A certain sum amounts to ₹798.60 after 3 years and ₹878.46 after 4 years. Find the interest rate and the sum.

Let the rate of interest be r% per annum.

$A = P\Big(1 + \dfrac{r}{100}\Big)^n.$

As sum amounts to ₹798.60 in 3 years substituting value we get,

$\therefore 798.60 = P\Big(1 + \dfrac{r}{100}\Big)^3$ …..(Eq. 1)

As sum amounts to ₹878.46 in 4 years substituting value we get,

$\therefore 878.46 = P\Big(1 + \dfrac{r}{100}\Big)^4$ …..(Eq. 2)
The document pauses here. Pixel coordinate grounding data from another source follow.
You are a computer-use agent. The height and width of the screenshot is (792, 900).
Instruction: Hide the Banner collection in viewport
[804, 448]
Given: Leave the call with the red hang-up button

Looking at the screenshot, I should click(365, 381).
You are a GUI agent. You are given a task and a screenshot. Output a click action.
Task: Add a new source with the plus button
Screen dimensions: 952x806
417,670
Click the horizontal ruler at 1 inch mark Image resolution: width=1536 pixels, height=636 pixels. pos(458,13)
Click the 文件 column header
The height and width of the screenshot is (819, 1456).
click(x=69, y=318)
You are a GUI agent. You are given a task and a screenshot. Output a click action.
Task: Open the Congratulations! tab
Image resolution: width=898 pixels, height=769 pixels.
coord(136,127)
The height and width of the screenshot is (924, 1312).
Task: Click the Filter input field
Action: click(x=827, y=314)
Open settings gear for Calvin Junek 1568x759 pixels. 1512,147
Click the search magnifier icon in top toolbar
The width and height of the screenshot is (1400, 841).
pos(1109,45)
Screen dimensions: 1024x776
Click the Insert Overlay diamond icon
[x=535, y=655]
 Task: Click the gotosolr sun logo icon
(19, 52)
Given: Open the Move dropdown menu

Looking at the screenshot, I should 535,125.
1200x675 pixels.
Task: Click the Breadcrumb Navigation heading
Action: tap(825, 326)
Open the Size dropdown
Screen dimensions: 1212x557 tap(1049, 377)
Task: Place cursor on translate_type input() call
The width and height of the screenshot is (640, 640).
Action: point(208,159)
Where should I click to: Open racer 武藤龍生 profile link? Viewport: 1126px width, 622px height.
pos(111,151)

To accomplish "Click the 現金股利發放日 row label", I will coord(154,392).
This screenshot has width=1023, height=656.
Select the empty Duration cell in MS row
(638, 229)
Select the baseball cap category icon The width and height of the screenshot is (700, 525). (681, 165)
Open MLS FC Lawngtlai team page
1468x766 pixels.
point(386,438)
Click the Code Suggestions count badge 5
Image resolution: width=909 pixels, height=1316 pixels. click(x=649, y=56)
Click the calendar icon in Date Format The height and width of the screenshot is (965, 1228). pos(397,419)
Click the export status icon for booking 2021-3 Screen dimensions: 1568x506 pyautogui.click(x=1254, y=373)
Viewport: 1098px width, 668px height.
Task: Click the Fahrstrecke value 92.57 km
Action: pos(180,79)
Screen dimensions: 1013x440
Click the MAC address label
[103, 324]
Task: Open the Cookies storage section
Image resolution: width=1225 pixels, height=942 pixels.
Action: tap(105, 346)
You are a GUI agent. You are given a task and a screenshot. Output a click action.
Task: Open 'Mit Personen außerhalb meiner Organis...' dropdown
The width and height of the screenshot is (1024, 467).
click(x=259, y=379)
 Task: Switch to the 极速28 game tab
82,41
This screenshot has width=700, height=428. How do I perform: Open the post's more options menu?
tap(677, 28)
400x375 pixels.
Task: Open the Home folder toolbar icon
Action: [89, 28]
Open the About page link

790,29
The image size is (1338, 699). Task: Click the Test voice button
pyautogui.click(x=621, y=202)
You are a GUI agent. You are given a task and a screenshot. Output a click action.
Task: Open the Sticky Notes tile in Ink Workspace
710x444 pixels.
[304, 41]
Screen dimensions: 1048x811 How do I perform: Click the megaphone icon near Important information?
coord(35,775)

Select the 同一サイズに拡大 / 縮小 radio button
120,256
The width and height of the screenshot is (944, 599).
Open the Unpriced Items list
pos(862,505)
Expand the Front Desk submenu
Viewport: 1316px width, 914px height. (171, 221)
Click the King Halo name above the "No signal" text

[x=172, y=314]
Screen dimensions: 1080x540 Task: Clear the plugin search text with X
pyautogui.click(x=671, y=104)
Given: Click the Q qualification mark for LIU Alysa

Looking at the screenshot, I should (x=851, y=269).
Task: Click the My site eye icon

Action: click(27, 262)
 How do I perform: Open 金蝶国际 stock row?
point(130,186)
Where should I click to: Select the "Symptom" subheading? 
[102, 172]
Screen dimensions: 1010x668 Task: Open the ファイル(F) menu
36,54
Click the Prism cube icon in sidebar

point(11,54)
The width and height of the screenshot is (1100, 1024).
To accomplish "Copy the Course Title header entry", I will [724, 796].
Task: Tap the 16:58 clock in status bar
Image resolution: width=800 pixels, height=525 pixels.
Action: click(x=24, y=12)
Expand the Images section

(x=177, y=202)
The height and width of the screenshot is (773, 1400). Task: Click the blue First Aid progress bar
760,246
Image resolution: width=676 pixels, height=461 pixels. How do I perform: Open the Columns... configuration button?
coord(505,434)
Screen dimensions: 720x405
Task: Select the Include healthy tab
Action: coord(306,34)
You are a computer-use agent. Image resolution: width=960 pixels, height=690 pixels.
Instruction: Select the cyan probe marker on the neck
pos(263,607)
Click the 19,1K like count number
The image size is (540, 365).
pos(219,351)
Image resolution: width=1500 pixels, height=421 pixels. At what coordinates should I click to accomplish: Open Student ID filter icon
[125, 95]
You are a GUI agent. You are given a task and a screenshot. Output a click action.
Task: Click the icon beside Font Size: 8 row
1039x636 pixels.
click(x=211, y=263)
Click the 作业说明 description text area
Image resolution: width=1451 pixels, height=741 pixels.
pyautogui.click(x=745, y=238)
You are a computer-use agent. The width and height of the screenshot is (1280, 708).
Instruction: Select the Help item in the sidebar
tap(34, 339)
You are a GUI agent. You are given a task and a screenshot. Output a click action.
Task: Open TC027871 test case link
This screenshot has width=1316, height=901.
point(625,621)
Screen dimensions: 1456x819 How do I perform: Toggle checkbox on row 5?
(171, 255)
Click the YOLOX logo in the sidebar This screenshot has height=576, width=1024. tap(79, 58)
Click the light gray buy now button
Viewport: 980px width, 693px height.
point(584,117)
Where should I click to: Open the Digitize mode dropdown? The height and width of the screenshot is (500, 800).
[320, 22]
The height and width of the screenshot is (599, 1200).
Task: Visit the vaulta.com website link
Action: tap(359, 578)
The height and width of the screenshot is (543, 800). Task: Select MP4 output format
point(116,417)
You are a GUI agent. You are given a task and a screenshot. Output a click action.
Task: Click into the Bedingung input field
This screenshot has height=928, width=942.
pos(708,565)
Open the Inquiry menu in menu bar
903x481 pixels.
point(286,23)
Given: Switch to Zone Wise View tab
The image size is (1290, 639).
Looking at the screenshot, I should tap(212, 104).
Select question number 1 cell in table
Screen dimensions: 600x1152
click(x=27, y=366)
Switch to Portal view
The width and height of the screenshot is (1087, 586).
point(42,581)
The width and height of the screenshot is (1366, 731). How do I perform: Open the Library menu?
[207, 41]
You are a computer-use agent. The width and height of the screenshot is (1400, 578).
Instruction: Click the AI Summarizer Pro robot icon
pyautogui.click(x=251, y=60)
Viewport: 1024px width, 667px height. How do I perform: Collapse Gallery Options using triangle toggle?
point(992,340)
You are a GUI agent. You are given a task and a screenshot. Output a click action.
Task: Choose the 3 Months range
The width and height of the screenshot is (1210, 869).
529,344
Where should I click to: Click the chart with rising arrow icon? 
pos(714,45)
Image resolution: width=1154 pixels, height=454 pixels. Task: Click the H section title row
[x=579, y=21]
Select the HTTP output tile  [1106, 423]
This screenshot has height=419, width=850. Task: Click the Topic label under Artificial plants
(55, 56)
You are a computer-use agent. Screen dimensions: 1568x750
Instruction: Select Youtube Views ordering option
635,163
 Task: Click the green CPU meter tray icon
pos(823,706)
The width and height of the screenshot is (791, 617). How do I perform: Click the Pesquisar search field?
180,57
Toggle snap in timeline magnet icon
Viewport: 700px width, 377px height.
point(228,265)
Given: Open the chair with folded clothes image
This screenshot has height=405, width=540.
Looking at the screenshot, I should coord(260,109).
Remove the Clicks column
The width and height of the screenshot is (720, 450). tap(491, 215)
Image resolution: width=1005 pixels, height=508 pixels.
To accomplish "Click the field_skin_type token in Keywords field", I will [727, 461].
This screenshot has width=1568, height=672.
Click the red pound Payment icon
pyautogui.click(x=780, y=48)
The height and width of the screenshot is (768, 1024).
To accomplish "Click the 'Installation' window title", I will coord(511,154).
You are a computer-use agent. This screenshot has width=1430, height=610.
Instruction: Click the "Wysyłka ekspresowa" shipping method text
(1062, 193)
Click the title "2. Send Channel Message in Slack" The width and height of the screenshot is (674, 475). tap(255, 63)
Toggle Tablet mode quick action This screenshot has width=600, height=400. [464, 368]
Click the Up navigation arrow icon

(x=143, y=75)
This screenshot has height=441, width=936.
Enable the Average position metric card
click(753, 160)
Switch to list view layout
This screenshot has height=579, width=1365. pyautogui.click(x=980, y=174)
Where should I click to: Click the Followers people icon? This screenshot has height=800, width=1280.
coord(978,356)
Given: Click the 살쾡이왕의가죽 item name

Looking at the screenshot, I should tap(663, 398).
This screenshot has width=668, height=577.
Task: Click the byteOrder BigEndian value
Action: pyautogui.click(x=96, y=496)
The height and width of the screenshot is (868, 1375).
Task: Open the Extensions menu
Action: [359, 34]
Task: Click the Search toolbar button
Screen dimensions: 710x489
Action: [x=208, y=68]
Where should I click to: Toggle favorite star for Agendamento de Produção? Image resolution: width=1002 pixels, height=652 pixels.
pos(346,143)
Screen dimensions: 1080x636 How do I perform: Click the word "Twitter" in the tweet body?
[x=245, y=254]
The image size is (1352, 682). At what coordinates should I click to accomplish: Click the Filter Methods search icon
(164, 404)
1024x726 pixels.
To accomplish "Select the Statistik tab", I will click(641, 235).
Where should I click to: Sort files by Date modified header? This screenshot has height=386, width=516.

Dividing Eq. 2 by Eq. 1 we get,

$\Rightarrow 1 + \dfrac{r}{100} = \dfrac{878.46}{798.60} \\[1em] \Rightarrow 1 + \dfrac{r}{100} = \dfrac{87846}{79860} \\[1em] \Rightarrow \dfrac{r}{100} = \dfrac{87846}{79860} - 1 \\[1em] \Rightarrow \dfrac{r}{100} = \dfrac{87846 - 79860}{79860} \\[1em] \Rightarrow \dfrac{r}{100} = \dfrac{7986}{79860} \\[1em] \Rightarrow \dfrac{r}{100} = \dfrac{1}{10} \\[1em] \Rightarrow r = \dfrac{100}{10} \\[1em] \Rightarrow r = 10\%.$

Substituting value of r in Eq. 1 we get,

$\Rightarrow 798.60 = P\Big(1 + \dfrac{10}{100}\Big)^3 \\[1em] \Rightarrow 798.60 = P\Big(1 + \dfrac{1}{10}\Big)^3 \\[1em] \Rightarrow 798.60 = P\Big(\dfrac{11}{10}\Big)^3 \\[1em] \Rightarrow 798.60 = P \times \dfrac{1331}{1000} \\[1em] \Rightarrow P = 798.60 \times \dfrac{1000}{1331} \\[1em] \Rightarrow P = \dfrac{798600}{1331} \\[1em] \Rightarrow P = ₹600.$

Hence, sum = ₹600 and rate = 10%.